▶ Instructions for the task: Rewrite every record below with "webpages" replaced by "web pages" and everything else unchanged.

▶ Provided information:
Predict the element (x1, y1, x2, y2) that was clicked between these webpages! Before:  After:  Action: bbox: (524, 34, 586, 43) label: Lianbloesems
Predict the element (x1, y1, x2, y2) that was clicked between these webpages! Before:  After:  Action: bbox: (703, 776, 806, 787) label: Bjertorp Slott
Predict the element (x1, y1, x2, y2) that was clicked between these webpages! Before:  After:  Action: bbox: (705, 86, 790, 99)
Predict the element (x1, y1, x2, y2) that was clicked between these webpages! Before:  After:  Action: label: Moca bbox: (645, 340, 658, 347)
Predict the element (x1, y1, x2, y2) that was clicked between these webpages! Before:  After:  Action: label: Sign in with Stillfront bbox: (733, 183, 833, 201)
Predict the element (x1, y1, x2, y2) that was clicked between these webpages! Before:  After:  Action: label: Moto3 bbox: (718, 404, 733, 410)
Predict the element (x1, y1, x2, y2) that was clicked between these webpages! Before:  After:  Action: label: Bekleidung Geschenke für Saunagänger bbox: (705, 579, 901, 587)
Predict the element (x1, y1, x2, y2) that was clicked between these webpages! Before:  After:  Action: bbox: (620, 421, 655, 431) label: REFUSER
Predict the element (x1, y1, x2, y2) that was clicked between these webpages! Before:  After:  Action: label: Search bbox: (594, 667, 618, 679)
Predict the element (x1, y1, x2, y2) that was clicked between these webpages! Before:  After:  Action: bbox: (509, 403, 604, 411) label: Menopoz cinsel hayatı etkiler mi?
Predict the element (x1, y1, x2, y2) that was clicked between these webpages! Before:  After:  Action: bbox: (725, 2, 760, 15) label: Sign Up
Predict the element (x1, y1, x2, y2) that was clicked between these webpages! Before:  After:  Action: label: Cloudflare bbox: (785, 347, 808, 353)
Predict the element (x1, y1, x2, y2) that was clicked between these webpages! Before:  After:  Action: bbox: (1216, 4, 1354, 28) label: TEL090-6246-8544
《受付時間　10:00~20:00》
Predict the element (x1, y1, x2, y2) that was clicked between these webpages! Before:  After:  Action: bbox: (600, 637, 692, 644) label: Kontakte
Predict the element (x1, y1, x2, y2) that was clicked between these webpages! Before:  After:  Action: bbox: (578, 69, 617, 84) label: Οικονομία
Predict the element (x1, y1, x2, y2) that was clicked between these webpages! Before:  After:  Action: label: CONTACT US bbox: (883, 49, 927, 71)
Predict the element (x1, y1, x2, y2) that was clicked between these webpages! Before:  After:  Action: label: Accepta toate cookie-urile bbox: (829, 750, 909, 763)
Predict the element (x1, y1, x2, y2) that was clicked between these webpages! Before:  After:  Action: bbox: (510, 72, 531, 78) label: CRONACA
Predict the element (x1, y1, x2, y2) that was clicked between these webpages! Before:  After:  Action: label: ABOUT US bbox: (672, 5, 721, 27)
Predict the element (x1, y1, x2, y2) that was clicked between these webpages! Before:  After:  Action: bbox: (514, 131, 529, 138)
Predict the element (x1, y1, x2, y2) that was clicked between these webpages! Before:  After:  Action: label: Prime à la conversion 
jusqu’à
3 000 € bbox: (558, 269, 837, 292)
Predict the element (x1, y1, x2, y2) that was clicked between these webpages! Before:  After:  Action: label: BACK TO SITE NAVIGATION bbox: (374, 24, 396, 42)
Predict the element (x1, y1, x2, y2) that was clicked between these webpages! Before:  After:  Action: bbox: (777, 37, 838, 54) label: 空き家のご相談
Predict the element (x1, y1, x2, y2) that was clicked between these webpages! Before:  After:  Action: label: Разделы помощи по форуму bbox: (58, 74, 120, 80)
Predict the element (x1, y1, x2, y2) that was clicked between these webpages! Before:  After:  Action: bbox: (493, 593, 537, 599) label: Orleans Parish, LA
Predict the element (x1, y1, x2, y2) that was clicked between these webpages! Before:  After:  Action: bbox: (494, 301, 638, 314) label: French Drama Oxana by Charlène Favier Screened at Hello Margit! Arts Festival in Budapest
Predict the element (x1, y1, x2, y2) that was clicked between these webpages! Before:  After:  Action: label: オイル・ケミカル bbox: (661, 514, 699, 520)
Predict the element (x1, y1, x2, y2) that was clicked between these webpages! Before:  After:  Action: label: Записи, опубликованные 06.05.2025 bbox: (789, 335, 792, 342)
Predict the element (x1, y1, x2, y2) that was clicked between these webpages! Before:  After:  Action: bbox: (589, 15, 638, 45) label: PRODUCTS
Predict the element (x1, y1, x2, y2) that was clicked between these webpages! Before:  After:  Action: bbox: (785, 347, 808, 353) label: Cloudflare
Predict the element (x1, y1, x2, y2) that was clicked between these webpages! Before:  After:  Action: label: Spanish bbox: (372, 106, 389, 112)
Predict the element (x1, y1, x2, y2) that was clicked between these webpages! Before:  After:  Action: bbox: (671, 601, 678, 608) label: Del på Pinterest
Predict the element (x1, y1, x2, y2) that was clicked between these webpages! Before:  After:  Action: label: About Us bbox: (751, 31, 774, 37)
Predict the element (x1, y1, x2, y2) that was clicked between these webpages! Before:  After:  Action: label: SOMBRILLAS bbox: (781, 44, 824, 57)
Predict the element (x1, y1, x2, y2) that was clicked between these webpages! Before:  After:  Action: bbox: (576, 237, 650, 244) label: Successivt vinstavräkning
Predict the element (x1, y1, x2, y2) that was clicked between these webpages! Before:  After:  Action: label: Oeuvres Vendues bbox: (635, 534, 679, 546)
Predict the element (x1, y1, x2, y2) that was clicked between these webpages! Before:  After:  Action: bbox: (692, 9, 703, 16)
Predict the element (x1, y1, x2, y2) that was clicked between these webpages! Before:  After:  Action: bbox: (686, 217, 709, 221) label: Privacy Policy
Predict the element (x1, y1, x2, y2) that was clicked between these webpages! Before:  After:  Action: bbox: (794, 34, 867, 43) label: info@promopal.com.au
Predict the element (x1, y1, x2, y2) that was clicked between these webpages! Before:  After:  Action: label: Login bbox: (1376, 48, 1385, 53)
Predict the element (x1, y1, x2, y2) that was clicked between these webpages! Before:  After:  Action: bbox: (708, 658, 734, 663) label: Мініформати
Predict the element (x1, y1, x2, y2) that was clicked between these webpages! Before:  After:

▶ Solution for this task:
Predict the element (x1, y1, x2, y2) that was clicked between these web pages! Before:  After:  Action: bbox: (524, 34, 586, 43) label: Lianbloesems
Predict the element (x1, y1, x2, y2) that was clicked between these web pages! Before:  After:  Action: bbox: (703, 776, 806, 787) label: Bjertorp Slott
Predict the element (x1, y1, x2, y2) that was clicked between these web pages! Before:  After:  Action: bbox: (705, 86, 790, 99)
Predict the element (x1, y1, x2, y2) that was clicked between these web pages! Before:  After:  Action: label: Moca bbox: (645, 340, 658, 347)
Predict the element (x1, y1, x2, y2) that was clicked between these web pages! Before:  After:  Action: label: Sign in with Stillfront bbox: (733, 183, 833, 201)
Predict the element (x1, y1, x2, y2) that was clicked between these web pages! Before:  After:  Action: label: Moto3 bbox: (718, 404, 733, 410)
Predict the element (x1, y1, x2, y2) that was clicked between these web pages! Before:  After:  Action: label: Bekleidung Geschenke für Saunagänger bbox: (705, 579, 901, 587)
Predict the element (x1, y1, x2, y2) that was clicked between these web pages! Before:  After:  Action: bbox: (620, 421, 655, 431) label: REFUSER
Predict the element (x1, y1, x2, y2) that was clicked between these web pages! Before:  After:  Action: label: Search bbox: (594, 667, 618, 679)
Predict the element (x1, y1, x2, y2) that was clicked between these web pages! Before:  After:  Action: bbox: (509, 403, 604, 411) label: Menopoz cinsel hayatı etkiler mi?
Predict the element (x1, y1, x2, y2) that was clicked between these web pages! Before:  After:  Action: bbox: (725, 2, 760, 15) label: Sign Up
Predict the element (x1, y1, x2, y2) that was clicked between these web pages! Before:  After:  Action: label: Cloudflare bbox: (785, 347, 808, 353)
Predict the element (x1, y1, x2, y2) that was clicked between these web pages! Before:  After:  Action: bbox: (1216, 4, 1354, 28) label: TEL090-6246-8544
《受付時間　10:00~20:00》
Predict the element (x1, y1, x2, y2) that was clicked between these web pages! Before:  After:  Action: bbox: (600, 637, 692, 644) label: Kontakte
Predict the element (x1, y1, x2, y2) that was clicked between these web pages! Before:  After:  Action: bbox: (578, 69, 617, 84) label: Οικονομία
Predict the element (x1, y1, x2, y2) that was clicked between these web pages! Before:  After:  Action: label: CONTACT US bbox: (883, 49, 927, 71)
Predict the element (x1, y1, x2, y2) that was clicked between these web pages! Before:  After:  Action: label: Accepta toate cookie-urile bbox: (829, 750, 909, 763)
Predict the element (x1, y1, x2, y2) that was clicked between these web pages! Before:  After:  Action: bbox: (510, 72, 531, 78) label: CRONACA
Predict the element (x1, y1, x2, y2) that was clicked between these web pages! Before:  After:  Action: label: ABOUT US bbox: (672, 5, 721, 27)
Predict the element (x1, y1, x2, y2) that was clicked between these web pages! Before:  After:  Action: bbox: (514, 131, 529, 138)
Predict the element (x1, y1, x2, y2) that was clicked between these web pages! Before:  After:  Action: label: Prime à la conversion 
jusqu’à
3 000 € bbox: (558, 269, 837, 292)
Predict the element (x1, y1, x2, y2) that was clicked between these web pages! Before:  After:  Action: label: BACK TO SITE NAVIGATION bbox: (374, 24, 396, 42)
Predict the element (x1, y1, x2, y2) that was clicked between these web pages! Before:  After:  Action: bbox: (777, 37, 838, 54) label: 空き家のご相談
Predict the element (x1, y1, x2, y2) that was clicked between these web pages! Before:  After:  Action: label: Разделы помощи по форуму bbox: (58, 74, 120, 80)
Predict the element (x1, y1, x2, y2) that was clicked between these web pages! Before:  After:  Action: bbox: (493, 593, 537, 599) label: Orleans Parish, LA
Predict the element (x1, y1, x2, y2) that was clicked between these web pages! Before:  After:  Action: bbox: (494, 301, 638, 314) label: French Drama Oxana by Charlène Favier Screened at Hello Margit! Arts Festival in Budapest
Predict the element (x1, y1, x2, y2) that was clicked between these web pages! Before:  After:  Action: label: オイル・ケミカル bbox: (661, 514, 699, 520)
Predict the element (x1, y1, x2, y2) that was clicked between these web pages! Before:  After:  Action: label: Записи, опубликованные 06.05.2025 bbox: (789, 335, 792, 342)
Predict the element (x1, y1, x2, y2) that was clicked between these web pages! Before:  After:  Action: bbox: (589, 15, 638, 45) label: PRODUCTS
Predict the element (x1, y1, x2, y2) that was clicked between these web pages! Before:  After:  Action: bbox: (785, 347, 808, 353) label: Cloudflare
Predict the element (x1, y1, x2, y2) that was clicked between these web pages! Before:  After:  Action: label: Spanish bbox: (372, 106, 389, 112)
Predict the element (x1, y1, x2, y2) that was clicked between these web pages! Before:  After:  Action: bbox: (671, 601, 678, 608) label: Del på Pinterest
Predict the element (x1, y1, x2, y2) that was clicked between these web pages! Before:  After:  Action: label: About Us bbox: (751, 31, 774, 37)
Predict the element (x1, y1, x2, y2) that was clicked between these web pages! Before:  After:  Action: label: SOMBRILLAS bbox: (781, 44, 824, 57)
Predict the element (x1, y1, x2, y2) that was clicked between these web pages! Before:  After:  Action: bbox: (576, 237, 650, 244) label: Successivt vinstavräkning
Predict the element (x1, y1, x2, y2) that was clicked between these web pages! Before:  After:  Action: label: Oeuvres Vendues bbox: (635, 534, 679, 546)
Predict the element (x1, y1, x2, y2) that was clicked between these web pages! Before:  After:  Action: bbox: (692, 9, 703, 16)
Predict the element (x1, y1, x2, y2) that was clicked between these web pages! Before:  After:  Action: bbox: (686, 217, 709, 221) label: Privacy Policy
Predict the element (x1, y1, x2, y2) that was clicked between these web pages! Before:  After:  Action: bbox: (794, 34, 867, 43) label: info@promopal.com.au
Predict the element (x1, y1, x2, y2) that was clicked between these web pages! Before:  After:  Action: label: Login bbox: (1376, 48, 1385, 53)
Predict the element (x1, y1, x2, y2) that was clicked between these web pages! Before:  After:  Action: bbox: (708, 658, 734, 663) label: Мініформати
Predict the element (x1, y1, x2, y2) that was clicked between these web pages! Before:  After:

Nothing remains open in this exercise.